OptimOTU pipeline, ITS2 

This example data analyses follows OptimOTU workflow as implemented in PipeCraft2’s pre-compiled pipelines panel.

Download example data set here (4.1 Mb) and unzip it.

This is paired end Illumina dataset, ITS2 amplicons.

Note

OptimOTU pipeline is not much customizable; most important parametes to check/specify are the primers (CUT PRIMERS AND TRIM READS panel) and model file (AMPLICON MODEL SETTINGS panel)

Starting point

This example dataset consists of ITS2 rRNA gene amplicon sequences; targeting fungi:

paired-end Illumina MiSeq data;
demultiplexed set (per-sample fastq files);
primers are not removed;
sequences in this set are 5’-3’ (fwd) oriented.

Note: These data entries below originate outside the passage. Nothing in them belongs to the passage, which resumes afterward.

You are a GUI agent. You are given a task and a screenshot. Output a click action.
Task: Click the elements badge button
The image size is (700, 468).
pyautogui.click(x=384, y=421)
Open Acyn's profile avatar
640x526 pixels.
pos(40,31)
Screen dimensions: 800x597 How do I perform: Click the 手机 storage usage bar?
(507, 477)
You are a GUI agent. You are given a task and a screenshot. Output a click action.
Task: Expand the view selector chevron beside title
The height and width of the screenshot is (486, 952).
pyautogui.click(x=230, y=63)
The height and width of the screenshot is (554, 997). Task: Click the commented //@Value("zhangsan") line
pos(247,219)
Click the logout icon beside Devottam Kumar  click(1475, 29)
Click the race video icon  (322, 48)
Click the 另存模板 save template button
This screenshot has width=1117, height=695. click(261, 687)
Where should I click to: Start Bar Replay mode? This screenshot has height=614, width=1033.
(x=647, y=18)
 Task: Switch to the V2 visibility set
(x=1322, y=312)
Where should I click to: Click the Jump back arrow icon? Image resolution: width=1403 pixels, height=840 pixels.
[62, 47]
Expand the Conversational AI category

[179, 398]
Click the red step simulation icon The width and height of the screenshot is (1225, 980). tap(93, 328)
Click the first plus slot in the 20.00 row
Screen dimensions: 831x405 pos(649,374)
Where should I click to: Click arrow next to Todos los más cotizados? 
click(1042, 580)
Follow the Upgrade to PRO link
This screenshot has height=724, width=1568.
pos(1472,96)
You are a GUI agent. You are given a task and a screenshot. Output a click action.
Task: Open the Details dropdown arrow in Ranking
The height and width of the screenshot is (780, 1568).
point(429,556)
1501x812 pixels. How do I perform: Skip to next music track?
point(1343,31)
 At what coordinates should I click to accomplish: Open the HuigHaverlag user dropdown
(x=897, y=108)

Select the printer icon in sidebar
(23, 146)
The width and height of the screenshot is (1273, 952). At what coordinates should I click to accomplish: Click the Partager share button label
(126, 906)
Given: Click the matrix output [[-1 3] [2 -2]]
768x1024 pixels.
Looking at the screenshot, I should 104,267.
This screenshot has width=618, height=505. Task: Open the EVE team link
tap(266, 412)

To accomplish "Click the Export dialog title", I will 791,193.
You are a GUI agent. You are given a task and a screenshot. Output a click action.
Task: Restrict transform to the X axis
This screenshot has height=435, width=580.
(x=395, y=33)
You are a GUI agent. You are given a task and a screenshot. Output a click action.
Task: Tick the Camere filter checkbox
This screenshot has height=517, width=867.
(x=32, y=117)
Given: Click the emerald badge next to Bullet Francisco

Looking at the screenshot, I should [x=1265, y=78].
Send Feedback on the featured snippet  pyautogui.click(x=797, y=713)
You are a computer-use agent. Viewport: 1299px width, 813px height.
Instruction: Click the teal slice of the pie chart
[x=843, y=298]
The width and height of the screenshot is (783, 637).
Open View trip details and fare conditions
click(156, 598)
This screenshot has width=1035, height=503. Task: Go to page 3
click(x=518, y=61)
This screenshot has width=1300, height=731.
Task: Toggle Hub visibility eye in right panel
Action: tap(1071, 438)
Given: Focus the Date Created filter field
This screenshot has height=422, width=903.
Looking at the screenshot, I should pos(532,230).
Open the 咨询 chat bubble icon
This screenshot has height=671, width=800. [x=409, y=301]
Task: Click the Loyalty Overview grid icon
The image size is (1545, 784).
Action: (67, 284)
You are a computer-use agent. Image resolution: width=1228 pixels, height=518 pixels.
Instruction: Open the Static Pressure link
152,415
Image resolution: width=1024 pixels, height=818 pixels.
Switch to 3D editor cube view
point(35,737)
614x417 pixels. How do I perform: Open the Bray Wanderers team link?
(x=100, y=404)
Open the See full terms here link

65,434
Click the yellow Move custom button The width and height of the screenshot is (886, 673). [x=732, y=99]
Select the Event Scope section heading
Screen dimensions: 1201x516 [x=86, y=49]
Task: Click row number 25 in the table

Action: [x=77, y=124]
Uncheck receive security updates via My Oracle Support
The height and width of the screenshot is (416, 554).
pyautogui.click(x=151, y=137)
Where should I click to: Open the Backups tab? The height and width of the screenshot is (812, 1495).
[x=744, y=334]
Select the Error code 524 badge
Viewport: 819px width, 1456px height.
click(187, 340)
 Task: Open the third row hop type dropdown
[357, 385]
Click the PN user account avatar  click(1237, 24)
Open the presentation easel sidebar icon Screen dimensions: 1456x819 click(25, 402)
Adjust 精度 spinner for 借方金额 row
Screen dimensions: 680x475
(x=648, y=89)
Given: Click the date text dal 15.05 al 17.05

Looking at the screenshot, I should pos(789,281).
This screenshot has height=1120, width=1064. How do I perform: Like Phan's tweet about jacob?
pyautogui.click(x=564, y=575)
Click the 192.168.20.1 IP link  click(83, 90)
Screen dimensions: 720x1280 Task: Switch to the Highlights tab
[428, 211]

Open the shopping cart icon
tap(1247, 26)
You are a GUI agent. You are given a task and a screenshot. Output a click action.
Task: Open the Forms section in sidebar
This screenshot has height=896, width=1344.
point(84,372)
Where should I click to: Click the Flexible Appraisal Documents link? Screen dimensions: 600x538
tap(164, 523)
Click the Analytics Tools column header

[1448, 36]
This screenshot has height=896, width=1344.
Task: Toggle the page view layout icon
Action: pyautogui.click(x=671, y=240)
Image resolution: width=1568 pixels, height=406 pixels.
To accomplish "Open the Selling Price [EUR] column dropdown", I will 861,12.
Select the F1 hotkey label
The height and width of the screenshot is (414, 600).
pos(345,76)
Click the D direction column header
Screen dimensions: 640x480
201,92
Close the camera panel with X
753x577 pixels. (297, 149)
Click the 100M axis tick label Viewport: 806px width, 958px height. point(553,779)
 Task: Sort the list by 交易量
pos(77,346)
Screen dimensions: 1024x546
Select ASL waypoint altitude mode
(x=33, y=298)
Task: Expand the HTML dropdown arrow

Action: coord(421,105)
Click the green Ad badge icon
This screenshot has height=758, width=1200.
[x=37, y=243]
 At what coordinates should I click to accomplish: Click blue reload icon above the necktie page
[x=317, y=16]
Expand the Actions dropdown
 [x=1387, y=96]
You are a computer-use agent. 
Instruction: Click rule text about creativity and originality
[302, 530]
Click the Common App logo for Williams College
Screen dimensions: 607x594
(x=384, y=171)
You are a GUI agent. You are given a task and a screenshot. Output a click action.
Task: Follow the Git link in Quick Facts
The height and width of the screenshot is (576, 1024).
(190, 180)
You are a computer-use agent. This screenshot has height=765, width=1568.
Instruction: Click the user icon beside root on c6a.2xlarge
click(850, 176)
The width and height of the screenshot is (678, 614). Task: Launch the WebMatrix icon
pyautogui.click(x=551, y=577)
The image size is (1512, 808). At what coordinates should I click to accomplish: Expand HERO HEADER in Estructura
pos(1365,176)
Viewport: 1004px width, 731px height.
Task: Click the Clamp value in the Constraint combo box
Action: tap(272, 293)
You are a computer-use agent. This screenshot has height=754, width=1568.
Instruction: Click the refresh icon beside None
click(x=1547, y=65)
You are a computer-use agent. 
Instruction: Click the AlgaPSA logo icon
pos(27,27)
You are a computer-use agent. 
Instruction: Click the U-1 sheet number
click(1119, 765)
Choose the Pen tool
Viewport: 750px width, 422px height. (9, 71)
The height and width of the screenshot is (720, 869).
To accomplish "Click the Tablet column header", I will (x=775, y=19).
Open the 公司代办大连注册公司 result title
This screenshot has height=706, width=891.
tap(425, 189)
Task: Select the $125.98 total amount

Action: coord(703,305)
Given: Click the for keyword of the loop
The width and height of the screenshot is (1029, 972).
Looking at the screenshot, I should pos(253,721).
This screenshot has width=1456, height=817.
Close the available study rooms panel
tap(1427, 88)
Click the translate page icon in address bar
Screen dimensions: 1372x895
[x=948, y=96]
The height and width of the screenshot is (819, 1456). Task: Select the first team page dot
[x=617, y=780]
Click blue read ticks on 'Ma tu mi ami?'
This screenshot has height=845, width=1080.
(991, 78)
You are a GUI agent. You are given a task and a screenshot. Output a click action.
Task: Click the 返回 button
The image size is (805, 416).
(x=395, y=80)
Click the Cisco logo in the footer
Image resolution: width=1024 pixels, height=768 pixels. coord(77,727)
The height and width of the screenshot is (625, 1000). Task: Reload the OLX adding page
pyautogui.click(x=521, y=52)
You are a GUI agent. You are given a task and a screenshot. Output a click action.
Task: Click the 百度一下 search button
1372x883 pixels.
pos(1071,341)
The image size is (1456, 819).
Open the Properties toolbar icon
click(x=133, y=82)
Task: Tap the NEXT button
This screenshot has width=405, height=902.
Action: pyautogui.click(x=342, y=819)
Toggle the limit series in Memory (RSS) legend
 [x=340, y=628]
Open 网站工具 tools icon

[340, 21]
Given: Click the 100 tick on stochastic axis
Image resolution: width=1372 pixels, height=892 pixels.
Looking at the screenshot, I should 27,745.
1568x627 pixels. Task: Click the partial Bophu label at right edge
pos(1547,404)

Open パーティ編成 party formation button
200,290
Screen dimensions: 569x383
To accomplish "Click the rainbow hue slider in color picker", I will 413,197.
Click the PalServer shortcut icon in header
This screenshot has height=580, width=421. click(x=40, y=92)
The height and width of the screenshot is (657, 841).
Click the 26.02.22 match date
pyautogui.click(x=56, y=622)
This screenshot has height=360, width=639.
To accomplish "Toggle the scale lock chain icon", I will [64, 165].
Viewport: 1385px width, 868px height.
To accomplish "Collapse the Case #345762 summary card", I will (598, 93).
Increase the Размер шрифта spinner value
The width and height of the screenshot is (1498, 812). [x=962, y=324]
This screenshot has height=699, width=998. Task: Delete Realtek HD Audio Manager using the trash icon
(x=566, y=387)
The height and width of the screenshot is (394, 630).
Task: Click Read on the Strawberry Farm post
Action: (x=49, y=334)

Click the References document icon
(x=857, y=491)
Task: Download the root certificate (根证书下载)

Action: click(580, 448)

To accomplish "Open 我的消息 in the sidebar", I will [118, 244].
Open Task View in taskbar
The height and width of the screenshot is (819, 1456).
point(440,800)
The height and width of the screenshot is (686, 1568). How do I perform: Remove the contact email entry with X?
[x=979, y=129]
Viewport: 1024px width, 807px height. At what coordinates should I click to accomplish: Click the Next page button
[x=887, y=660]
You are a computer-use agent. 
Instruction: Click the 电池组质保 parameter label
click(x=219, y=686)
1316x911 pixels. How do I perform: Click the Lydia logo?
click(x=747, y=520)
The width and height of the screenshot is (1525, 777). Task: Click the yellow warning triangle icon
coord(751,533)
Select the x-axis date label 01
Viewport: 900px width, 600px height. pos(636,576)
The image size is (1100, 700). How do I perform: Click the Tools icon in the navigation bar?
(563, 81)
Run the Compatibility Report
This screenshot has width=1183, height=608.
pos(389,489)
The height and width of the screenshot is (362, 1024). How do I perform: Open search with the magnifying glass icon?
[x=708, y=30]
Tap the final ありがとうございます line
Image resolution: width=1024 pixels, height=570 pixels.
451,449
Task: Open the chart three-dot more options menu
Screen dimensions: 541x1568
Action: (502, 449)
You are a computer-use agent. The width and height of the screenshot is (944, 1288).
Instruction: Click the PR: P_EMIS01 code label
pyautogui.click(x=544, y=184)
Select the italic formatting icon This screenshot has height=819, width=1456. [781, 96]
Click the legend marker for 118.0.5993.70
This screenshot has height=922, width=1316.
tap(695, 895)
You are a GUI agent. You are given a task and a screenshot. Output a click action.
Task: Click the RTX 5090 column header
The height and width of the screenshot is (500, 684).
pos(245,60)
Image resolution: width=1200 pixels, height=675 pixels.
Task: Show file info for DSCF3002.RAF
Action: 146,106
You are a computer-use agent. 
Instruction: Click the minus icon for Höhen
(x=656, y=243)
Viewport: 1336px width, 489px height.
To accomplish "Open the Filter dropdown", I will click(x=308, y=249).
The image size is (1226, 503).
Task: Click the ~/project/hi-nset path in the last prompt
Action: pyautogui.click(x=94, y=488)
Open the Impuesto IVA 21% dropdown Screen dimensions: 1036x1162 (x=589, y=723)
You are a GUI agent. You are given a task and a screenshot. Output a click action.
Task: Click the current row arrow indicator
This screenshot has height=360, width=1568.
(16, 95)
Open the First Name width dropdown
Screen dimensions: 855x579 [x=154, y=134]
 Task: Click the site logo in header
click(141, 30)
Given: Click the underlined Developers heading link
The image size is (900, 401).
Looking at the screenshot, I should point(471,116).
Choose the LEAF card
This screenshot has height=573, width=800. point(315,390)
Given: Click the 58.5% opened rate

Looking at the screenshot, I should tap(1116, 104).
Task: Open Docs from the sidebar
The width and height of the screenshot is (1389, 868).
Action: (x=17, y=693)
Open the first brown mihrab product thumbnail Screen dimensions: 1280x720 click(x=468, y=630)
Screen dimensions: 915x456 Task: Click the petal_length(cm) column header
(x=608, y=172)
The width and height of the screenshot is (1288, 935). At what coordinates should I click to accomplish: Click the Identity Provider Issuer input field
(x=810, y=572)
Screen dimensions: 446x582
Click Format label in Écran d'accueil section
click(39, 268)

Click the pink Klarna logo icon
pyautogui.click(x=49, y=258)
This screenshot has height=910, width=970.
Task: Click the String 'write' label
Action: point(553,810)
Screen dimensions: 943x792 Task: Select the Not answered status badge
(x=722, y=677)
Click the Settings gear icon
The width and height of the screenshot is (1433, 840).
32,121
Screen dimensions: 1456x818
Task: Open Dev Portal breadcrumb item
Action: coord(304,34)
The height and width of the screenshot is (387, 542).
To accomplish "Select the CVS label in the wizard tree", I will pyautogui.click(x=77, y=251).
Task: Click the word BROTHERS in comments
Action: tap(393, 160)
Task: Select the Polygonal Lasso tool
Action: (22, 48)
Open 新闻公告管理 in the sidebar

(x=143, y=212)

Required directory structure for OptimOTU

 my_dir/
 └── sequences/         # SELECT THIS FOLDER AS WORKING DIRECTORY (name here can be anything)
     └── 01_raw/
         ├── Run1/      # name here can be anything (without spaces)
         │   ├── sample1_R1.fastq.gz
         │   ├── sample1_R2.fastq.gz
         │   ├── sample2_R1.fastq.gz
         │   └── sample2_R2.fastq.gz
         ├── Run2/      # name here can be anything (without spaces)
         │   ├── sample3_R1.fastq.gz
         │   ├── sample3_R2.fastq.gz
         │   ├── sample4_R1.fastq.gz
         │   └── sample4_R2.fastq.gz
         └── Run3/      # name here can be anything (without spaces)
             ├── sample5_R1.fastq.gz
             └── sample5_R2.fastq.gz

To select OptimOTU pipeline, press
SELECT PIPELINE –> OptimOTU.

To select input data, press SELECT WORKDIR
and specify
sequence files extension as *.fastq.gz;
sequencing read types as paired-end.

Target taxa and sequence orientation

Here we are specifying that target taxa is fungi, and sequence orientation is fwd.

Control sequences

Control sequences are sequences that are not target taxa, but are used to estimate the error rate of the sequencing.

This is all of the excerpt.